> EXERCISE GOAL: Can you pick up the "up and running" forum thread below and keep writing from its final line?

> READING PASSAGE:
*** Begin section ***

# up and running



## Divedoc (Feb 22, 2011)

still a long way yet to go


----------



## Divedoc (Feb 22, 2011)

another shot


----------



## gklaw (May 31, 2010)

Look awesome and very nice piece of wood. Where do you find that?


----------



## CRS Fan (Apr 21, 2010)

Looking good so far. Keep up the good work !

Stuart


----------



## Divedoc (Feb 22, 2011)

lol the Stave river. I found the the submerged trees, been there forever, jumped in with a swede saw and voila. Trimmed the back flush with a rip saw and one center peace was made.
An ornate bichir lives happily under it now lol.


----------



## bonsai dave (Apr 21, 2010)

looking great keep up the good work..


----------



## bowman00 (Apr 27, 2010)

Love the Stump!


----------



## beN (Apr 21, 2010)

that stump is pimp! LOL

awesome find dude!


----------



## 2wheelsx2 (Apr 21, 2010)

Nice setup. What else do you plan to do?


----------



## Divedoc (Feb 22, 2011)

*** End section ***

> INFORMATION PROVIDED:
*** Begin section ***

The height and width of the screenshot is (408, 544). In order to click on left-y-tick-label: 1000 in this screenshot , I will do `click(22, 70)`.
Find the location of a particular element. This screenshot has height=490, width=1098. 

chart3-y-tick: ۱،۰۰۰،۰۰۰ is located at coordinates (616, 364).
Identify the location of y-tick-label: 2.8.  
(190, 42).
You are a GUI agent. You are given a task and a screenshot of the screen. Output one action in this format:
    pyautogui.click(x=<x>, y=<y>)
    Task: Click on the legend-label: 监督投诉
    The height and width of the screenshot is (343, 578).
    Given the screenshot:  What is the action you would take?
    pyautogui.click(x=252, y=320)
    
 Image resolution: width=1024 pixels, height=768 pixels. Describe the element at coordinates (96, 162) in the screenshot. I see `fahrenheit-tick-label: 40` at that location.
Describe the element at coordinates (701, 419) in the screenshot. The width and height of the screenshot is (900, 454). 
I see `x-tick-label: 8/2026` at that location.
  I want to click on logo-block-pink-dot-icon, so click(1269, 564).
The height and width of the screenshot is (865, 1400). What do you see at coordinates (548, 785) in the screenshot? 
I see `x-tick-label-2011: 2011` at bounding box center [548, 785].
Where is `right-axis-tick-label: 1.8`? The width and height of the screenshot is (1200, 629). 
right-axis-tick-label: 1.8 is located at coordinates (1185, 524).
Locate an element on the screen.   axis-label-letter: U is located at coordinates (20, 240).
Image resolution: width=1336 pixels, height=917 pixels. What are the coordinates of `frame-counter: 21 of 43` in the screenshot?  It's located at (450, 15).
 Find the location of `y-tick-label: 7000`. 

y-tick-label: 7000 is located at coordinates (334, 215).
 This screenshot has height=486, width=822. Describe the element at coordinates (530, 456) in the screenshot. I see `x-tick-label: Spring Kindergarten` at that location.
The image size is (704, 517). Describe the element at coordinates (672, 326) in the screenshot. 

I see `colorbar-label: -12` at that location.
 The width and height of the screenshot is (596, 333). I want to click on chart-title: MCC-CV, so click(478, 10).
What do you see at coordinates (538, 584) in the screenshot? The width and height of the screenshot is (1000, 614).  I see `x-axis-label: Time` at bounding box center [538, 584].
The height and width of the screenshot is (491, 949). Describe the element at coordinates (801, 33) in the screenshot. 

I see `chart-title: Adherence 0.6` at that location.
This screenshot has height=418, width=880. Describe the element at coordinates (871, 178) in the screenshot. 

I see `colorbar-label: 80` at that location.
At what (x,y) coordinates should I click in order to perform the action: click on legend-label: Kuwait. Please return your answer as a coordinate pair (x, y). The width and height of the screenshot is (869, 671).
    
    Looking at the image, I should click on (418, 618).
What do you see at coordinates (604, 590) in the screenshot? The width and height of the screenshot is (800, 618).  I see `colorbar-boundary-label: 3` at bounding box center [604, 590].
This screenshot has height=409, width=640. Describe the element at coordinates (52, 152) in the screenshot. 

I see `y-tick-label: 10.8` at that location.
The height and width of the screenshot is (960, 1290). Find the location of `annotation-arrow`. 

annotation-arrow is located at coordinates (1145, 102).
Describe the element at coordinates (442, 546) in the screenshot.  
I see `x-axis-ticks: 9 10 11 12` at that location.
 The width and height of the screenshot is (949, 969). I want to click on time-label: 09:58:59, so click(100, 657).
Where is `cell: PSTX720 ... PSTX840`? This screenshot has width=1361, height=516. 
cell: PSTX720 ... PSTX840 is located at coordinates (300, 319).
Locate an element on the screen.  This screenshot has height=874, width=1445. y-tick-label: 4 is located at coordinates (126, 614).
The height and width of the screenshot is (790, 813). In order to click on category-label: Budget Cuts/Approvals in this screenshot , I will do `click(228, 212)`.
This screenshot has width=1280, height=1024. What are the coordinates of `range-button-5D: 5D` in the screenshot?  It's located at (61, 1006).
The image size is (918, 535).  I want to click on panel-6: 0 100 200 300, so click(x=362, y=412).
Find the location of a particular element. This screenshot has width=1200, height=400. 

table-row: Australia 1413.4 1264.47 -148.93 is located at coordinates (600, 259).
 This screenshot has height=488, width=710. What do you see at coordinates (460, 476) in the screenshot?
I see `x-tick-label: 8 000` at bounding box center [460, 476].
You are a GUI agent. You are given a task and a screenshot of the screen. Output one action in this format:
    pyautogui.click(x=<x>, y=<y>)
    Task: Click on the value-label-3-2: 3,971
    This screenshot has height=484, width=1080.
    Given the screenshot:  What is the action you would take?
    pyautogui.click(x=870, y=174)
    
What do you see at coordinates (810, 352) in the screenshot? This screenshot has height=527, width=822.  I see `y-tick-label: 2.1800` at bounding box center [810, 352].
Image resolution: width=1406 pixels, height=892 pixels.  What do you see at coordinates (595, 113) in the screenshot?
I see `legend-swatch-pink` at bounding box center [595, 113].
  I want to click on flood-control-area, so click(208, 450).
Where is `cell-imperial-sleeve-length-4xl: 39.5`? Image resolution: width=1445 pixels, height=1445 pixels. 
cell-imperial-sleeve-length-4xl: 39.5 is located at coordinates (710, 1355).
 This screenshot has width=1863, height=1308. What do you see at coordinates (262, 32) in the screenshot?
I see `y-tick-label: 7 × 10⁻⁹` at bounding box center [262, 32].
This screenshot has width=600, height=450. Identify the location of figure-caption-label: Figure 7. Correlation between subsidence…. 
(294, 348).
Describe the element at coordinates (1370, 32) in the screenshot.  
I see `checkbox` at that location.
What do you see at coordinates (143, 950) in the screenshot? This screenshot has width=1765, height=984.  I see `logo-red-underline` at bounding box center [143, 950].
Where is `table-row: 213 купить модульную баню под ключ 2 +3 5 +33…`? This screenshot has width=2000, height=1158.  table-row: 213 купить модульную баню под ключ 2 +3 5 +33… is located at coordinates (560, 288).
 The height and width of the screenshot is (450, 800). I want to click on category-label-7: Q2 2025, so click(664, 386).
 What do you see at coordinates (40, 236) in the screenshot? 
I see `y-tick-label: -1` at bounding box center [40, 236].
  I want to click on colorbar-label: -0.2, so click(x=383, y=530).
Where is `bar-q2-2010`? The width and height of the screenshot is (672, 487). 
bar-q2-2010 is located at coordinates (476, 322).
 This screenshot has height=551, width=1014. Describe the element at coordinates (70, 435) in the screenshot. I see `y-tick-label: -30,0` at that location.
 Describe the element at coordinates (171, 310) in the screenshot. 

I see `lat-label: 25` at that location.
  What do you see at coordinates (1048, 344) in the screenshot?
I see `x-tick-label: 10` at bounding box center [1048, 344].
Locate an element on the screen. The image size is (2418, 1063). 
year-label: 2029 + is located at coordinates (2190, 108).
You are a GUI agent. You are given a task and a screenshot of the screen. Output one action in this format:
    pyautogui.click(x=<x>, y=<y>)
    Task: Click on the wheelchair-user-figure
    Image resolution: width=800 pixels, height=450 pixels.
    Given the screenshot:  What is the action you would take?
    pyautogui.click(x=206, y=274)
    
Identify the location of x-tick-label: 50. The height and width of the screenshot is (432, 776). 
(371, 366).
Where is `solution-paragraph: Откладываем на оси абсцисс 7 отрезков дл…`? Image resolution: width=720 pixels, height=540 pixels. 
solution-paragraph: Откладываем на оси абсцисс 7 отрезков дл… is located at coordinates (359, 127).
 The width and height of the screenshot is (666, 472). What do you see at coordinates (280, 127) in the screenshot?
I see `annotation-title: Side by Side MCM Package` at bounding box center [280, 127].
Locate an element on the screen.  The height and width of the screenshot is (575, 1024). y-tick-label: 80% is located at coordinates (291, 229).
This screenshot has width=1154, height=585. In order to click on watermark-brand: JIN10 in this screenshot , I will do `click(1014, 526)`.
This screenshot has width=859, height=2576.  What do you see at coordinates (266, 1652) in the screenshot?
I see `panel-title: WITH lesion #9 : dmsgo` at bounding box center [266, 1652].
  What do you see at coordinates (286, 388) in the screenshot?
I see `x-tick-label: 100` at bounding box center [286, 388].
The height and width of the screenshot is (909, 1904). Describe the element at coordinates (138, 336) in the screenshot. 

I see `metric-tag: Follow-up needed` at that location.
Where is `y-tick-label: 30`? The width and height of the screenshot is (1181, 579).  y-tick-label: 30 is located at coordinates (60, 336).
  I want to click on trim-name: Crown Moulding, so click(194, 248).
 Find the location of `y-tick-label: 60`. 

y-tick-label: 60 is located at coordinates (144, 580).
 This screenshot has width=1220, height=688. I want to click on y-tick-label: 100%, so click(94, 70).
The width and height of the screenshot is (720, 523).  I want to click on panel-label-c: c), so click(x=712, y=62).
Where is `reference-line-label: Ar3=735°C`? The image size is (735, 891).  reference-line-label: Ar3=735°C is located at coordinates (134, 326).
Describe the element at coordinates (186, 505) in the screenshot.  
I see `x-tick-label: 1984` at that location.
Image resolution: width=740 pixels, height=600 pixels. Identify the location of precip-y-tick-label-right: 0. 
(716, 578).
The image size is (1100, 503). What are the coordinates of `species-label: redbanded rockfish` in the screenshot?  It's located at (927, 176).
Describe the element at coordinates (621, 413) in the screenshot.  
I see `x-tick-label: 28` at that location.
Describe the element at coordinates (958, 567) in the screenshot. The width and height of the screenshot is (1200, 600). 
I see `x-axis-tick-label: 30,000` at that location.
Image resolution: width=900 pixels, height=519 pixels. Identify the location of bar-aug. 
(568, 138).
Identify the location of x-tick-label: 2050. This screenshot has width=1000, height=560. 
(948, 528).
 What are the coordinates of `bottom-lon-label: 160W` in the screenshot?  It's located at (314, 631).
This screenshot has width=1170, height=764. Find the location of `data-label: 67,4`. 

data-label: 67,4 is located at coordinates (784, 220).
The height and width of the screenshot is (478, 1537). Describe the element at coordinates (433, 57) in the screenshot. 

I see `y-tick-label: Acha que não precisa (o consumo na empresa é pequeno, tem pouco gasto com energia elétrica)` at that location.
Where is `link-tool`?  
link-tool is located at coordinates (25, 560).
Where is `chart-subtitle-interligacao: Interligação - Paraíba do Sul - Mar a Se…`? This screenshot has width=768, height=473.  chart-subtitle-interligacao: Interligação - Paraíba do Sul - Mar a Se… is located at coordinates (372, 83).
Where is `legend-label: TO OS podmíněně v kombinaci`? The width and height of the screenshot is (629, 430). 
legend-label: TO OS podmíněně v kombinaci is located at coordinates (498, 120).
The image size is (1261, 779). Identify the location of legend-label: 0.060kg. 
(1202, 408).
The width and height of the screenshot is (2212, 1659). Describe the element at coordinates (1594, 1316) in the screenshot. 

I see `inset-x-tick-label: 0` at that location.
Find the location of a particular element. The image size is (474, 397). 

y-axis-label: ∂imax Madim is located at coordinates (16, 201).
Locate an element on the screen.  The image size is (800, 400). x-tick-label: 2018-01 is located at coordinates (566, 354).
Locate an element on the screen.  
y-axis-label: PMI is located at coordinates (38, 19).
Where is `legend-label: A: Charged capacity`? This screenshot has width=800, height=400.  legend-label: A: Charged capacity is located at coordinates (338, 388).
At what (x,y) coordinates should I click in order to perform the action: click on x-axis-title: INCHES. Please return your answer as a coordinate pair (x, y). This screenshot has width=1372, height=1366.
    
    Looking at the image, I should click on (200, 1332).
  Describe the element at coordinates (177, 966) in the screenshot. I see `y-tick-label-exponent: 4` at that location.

*** End section ***

> EXERCISE OUTPUT:
My thanks to Coris for driving out to Pitt Meadows last night, I'm now the proud new owner of a Thai Silk Flowerhorn  The Severum is NOT impressed lol. I need to get some dither fisher in there for her to vent on so Mr.Platinum can settle in without her pestering. He's handling her pissiness well lol. Man I wish this was a larger set up, I would loooooove to have an arowana in there lol.


----------



## Mferko (Jun 8, 2010)

great looking tank and stump


----------



## Divedoc (Feb 22, 2011)

all moved in and starting to settle...


----------



## bowman00 (Apr 27, 2010)

Did you get that Thai silk from Cowis?


----------



## Divedoc (Feb 22, 2011)

I did, quite pleased thusfar.


----------



## jay_leask (Apr 22, 2010)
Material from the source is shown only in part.